A challenge in therapeutic monitoring of treosulfan within conditioning prior to HSCT is a very brief course of treatment, consisting of three doses administered on 3 consecutive days. This allows personalization of only the second and third dose of the prodrug unless a test dose is applied prior to starting the actual regimen. The benefit of these two possible strategies will be worth examining in reference to fixed-dose conditioning in prospective studies if therapeutic monitoring comes into practice. To avoid artificial intercenter differences, the standardized protocols for treosulfan monitoring should be established, including blood sampling time, handling of the collected blood prior to bioanalysis, and mode of the AUC estimation (classic or population models).
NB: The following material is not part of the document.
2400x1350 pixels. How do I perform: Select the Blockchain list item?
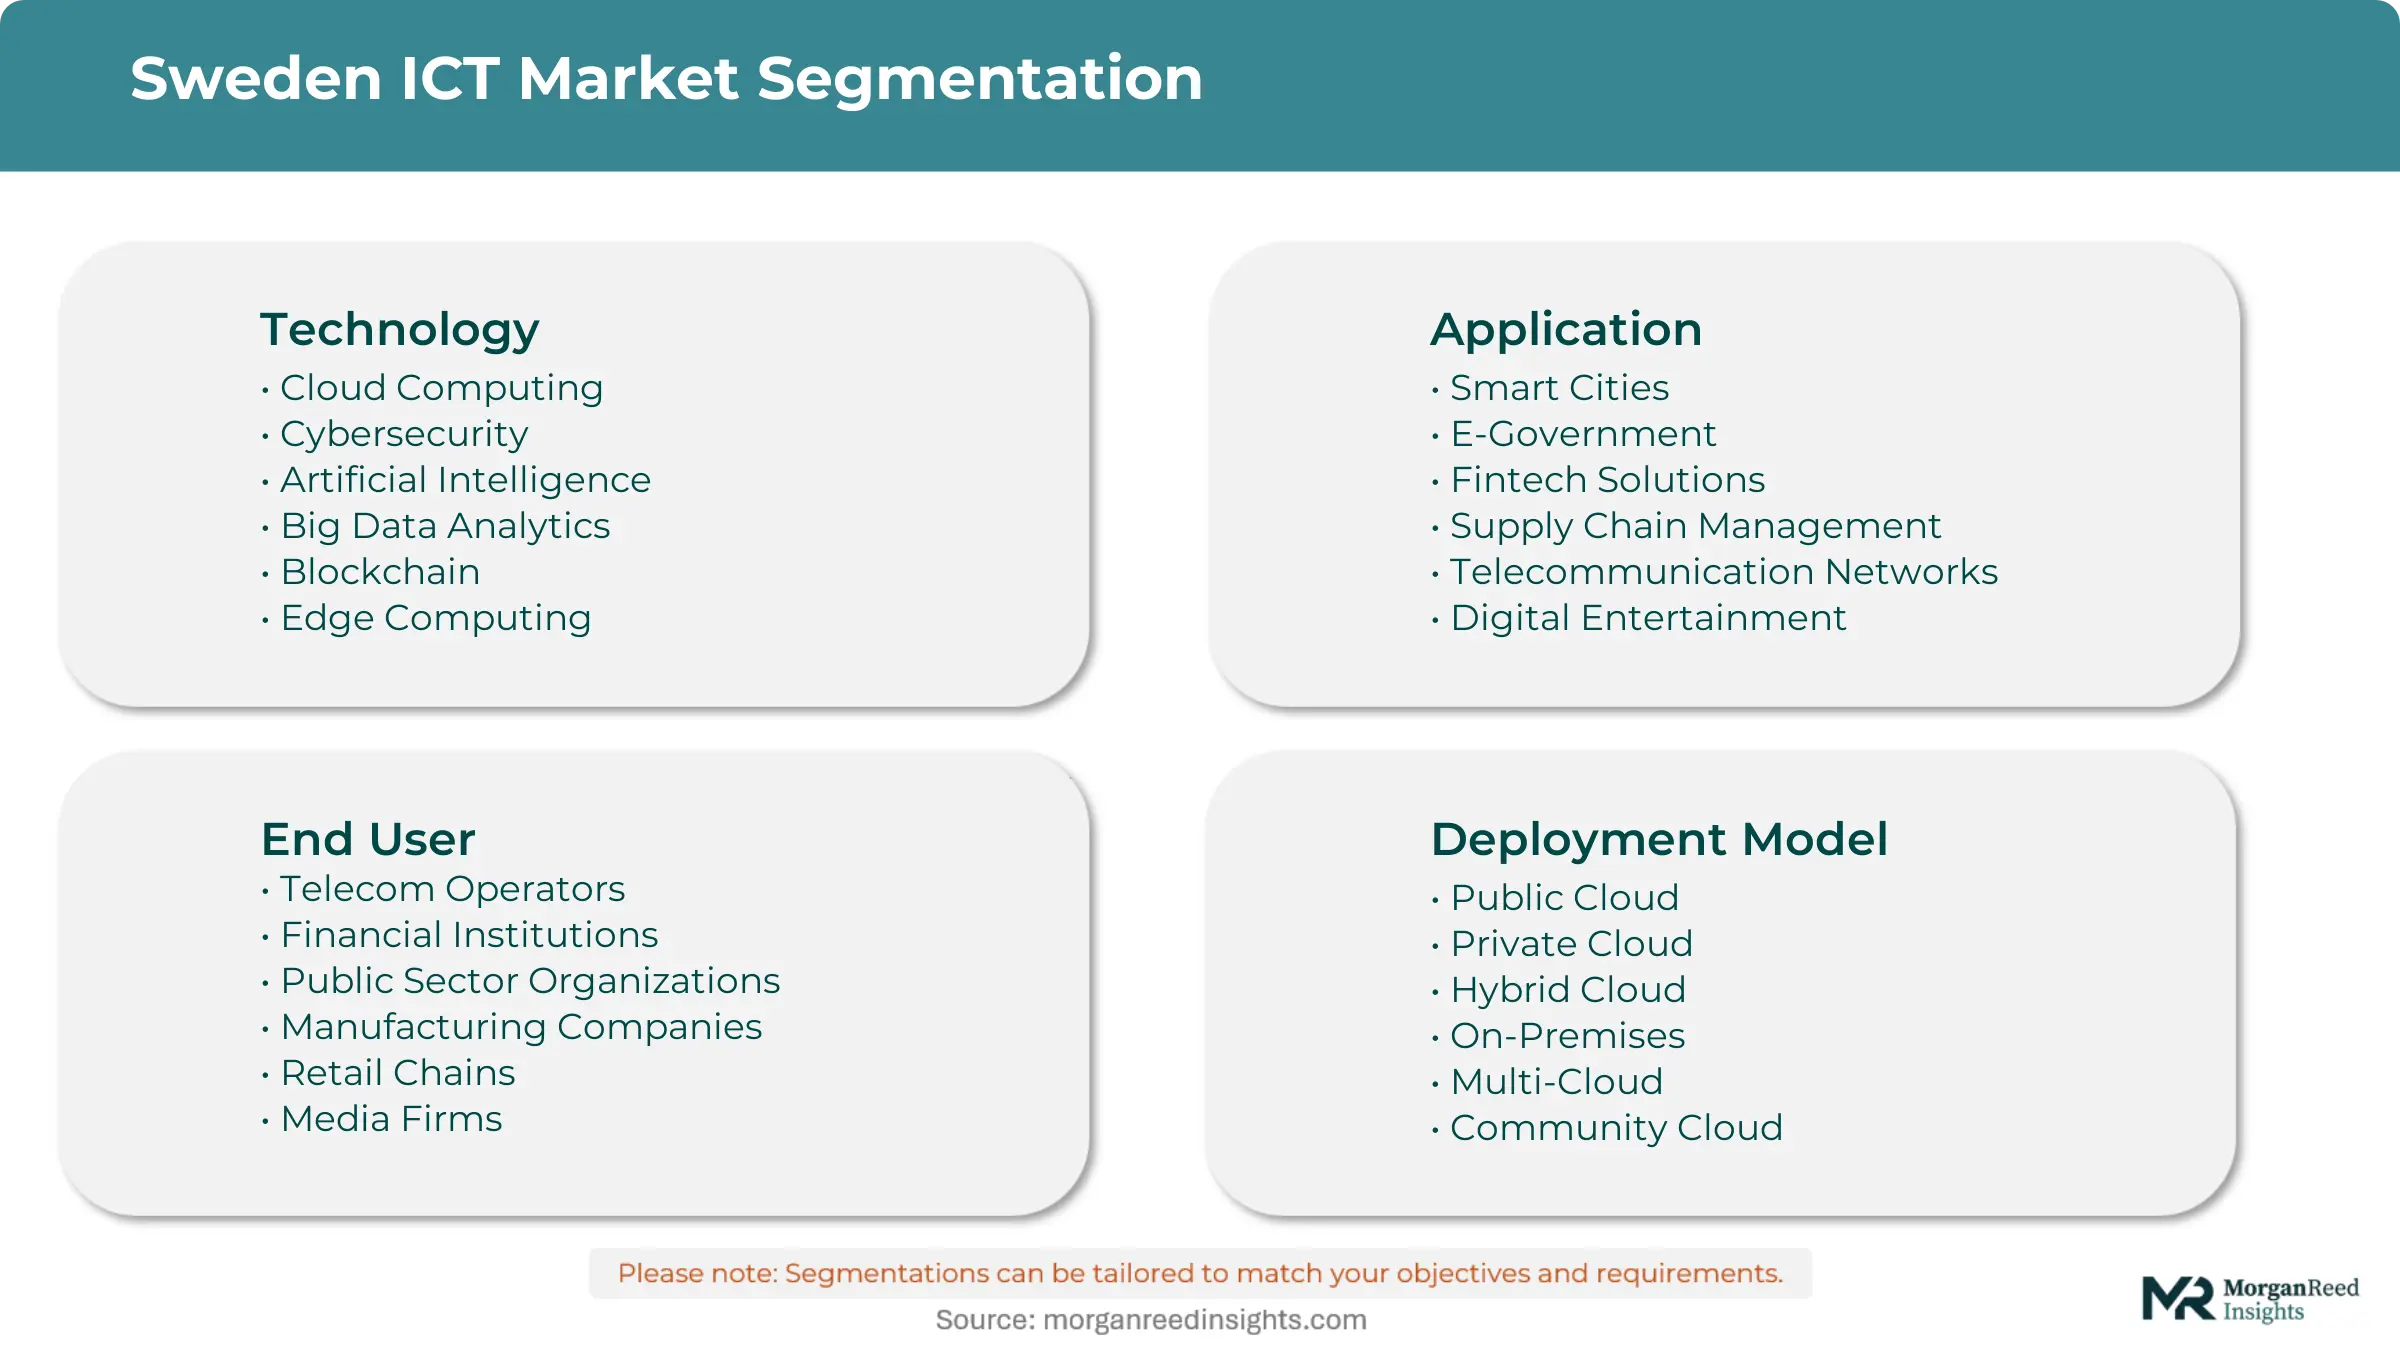[380, 572]
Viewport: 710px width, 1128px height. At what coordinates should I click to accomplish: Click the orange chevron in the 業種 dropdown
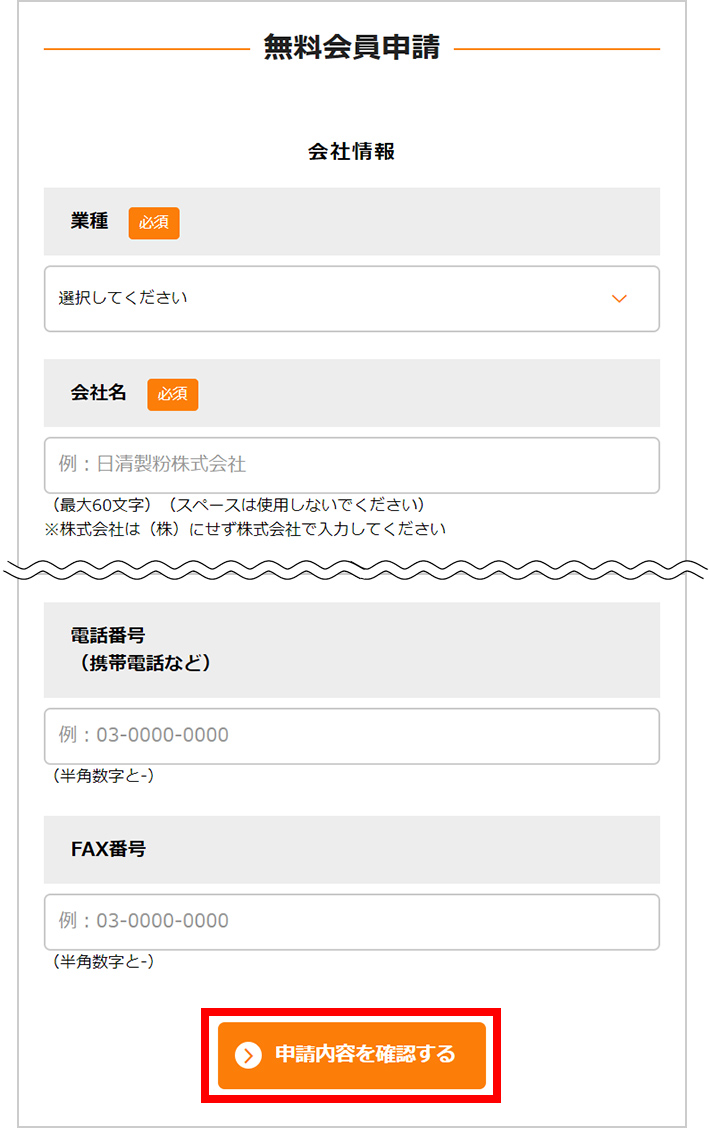pos(619,299)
Moreover, the uniform mode of reporting volume of distribution and clearance should be implemented in terms of normalization to either BW or BSA. This is particularly essential in infants and children, who inherently demonstrate considerable anthropometric differences. Otherwise, the interpatient and intercenter comparisons of the pharmacokinetic parameters are problematic, or even senseless.
7 Conclusions
This holistic review of the currently available literature indicates that three processes contribute to the Cltot of treosulfan: glomerular filtration, tubular reabsorption, and nonenzymatic epoxy transformation of the prodrug. Therefore, blood pH, body temperature, and intravenous fluid delivery should not be neglected as covariates of the Cltot of treosulfan in dose optimization efforts in HSCT patients, particularly infants. Organ disposition of treosulfan and S,S-EBDM in rats provides support for a lack of graft exposure to the compounds after at least a 2-day washout period preceding HSCT, the low organ toxicity of treosulfan-based conditioning compared with busulfan-based treatment, and the higher odds of neurological adverse effects in infants compared with older children. In terms of future therapeutic drug monitoring, larger studies are needed to verify the association of early and long-term toxicity and clinical outcomes with systemic exposure of not only treosulfan but also its active epoxy-transformers, at least S,S-EBDM.